Jakarta, Kompas - Menjelang musim hujan, Pemerintah Provinsi DKI Jakarta harus memfokuskan diri pada perbaikan saluran-saluran drainase mikro di permukiman dan tepi jalan raya. Banyak saluran drainase mikro yang tersumbat sehingga menimbulkan genangan di banyak tempat.
”Memang penting mengeruk kali agar air dapat segera mengalir ke laut. Namun, air hujan justru sering tidak dapat mengalir ke kali dan menggenangi jalan,” kata Koordinator Forum Warga Kota Jakarta (Fakta) Azas Tigor Nainggolan, Rabu (7/10), di Jakarta Pusat.
Menurut Tigor, banyaknya genangan air yang muncul di permukiman atau tepi jalan sesudah hujan sebentar menandakan banyaknya saluran drainase mikro yang bermasalah. Masalah akan membesar Apabila frekuensi dan intensitas hujan bertambah dalam beberapa minggu ke depan.
Pengamatan Kompas, hujan deras dalam waktu 30 menit saja dapat menggenangi Jalan Fatmawati di Jakarta Selatan dan kawasan Tomang, Jakarta Barat. Genangan air di jalan menyebabkan kemacetan di sejumlah jalan raya, terutama jika terjadi pada saat jam pulang kerja.
Pengamat perkotaan, Yayat Supriatna, mengatakan, saluran drainase mikro banyak yang tidak terhubung satu sama lain. Kondisi itu terjadi karena ada pembangunan yang menutup saluran drainase dan ada juga yang tertutup sampah atau tanah.
Daya tampung saluran drainase mikro juga terbatas karena ada pendangkalan dari tanah yang terbawa. Di sisi lain, pembersihan saluran juga tidak dilakukan rutin setiap bulan sehingga kapasitas saluran jauh berkurang dari ukuran aslinya.
Dinas dan Sukudinas Pekerjaan Umum DKI Jakarta, kata Tigor, diminta segera membersihkan dan memperbaiki saluran drainase mikro untuk mencegah genangan di semua wilayah. Jika tidak mampu melaksanakan sendiri, Pemprov DKI diharapkan mau mengajak masyarakat untuk turut membersihkannya.
Kepala Dinas Pekerjaan Umum DKI Jakarta Budi Widiantoro mengatakan, pembersihan saluran mikro sudah diprogramkan untuk menghadapi musim hujan tahun ini. Pembersihan saluran drainase mikro sudah dimulai dan akan terus digarap sampai pertengahan Desember.
Pompa air
Pengelola Museum Bahari yang berada di kompleks Pelabuhan Sunda Kelapa, Jakarta Utara, mulai khawatir terjadi banjir akibat hujan dan rob. Untuk antisipasi, mereka menyediakan satu pompa air berkapasitas 1.000 liter per menit.

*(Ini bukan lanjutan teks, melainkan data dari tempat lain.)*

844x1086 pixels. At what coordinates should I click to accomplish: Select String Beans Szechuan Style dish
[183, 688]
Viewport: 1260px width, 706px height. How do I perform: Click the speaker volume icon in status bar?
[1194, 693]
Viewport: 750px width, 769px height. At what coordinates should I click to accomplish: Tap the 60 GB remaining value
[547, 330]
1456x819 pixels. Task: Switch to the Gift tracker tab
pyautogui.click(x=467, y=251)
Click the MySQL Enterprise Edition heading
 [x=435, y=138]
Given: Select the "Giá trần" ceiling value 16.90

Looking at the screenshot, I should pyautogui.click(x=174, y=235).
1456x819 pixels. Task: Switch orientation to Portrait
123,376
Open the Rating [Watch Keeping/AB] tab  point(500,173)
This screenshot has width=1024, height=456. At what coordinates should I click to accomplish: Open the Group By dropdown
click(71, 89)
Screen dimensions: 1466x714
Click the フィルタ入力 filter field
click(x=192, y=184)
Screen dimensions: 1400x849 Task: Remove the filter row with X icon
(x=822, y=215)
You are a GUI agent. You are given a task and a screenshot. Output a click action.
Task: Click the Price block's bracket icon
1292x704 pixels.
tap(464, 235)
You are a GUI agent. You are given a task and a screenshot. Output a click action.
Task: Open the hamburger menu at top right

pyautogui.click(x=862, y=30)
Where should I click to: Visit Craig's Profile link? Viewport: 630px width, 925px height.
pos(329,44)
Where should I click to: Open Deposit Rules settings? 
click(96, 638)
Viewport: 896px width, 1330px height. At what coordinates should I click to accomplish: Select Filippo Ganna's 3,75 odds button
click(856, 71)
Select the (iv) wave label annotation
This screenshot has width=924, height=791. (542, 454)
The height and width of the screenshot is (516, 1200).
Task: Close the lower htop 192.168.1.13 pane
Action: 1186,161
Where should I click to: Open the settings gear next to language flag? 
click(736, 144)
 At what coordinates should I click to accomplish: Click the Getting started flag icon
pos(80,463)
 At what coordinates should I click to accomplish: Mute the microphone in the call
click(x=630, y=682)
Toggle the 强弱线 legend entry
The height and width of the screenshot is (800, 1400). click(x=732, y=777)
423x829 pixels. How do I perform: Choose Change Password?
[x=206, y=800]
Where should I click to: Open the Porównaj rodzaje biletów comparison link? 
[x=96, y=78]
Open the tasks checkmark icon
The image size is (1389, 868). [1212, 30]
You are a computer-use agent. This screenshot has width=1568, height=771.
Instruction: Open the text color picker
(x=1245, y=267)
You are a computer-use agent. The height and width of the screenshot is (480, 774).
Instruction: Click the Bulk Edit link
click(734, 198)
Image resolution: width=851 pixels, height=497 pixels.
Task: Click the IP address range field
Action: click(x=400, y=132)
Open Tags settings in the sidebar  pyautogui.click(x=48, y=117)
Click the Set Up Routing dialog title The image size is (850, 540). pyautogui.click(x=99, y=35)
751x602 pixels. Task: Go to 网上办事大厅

Penjaga sekaligus pemandu Museum Bahari, Sukma Wijaya, kemarin mengatakan, setiap hujan halaman museum tergenang. Apabila banjir rob atau laut pasang, air bisa masuk museum. ”Banjir kerap terjadi pada November-Desember. Terakhir banjir rob melanda museum bulan November 2007. Banjir itu merusak sejumlah koleksi museum,” kata dia.
Pengelola Museum Bahari mencatat banjir terbesar melanda museum pada 2002 dan 2007. Tahun 2002, bersamaan dengan banjir besar di Jakarta, museum terendam air setinggi sekitar 60 sentimeter. Tahun 2007, banjir terjadi selama tiga hari, 25-27 November, dengan ketinggian air antara 30-60 sentimeter, menyebabkan 10 miniatur kapal dan sejumlah buku sejarah rusak. Sekarang, Pemerintah Provinsi DKI Jakarta membangun tanggul di depan pintu masuk museum dan polder kecil atau kolam air bersistem pompanisasi.(ECA/HEN)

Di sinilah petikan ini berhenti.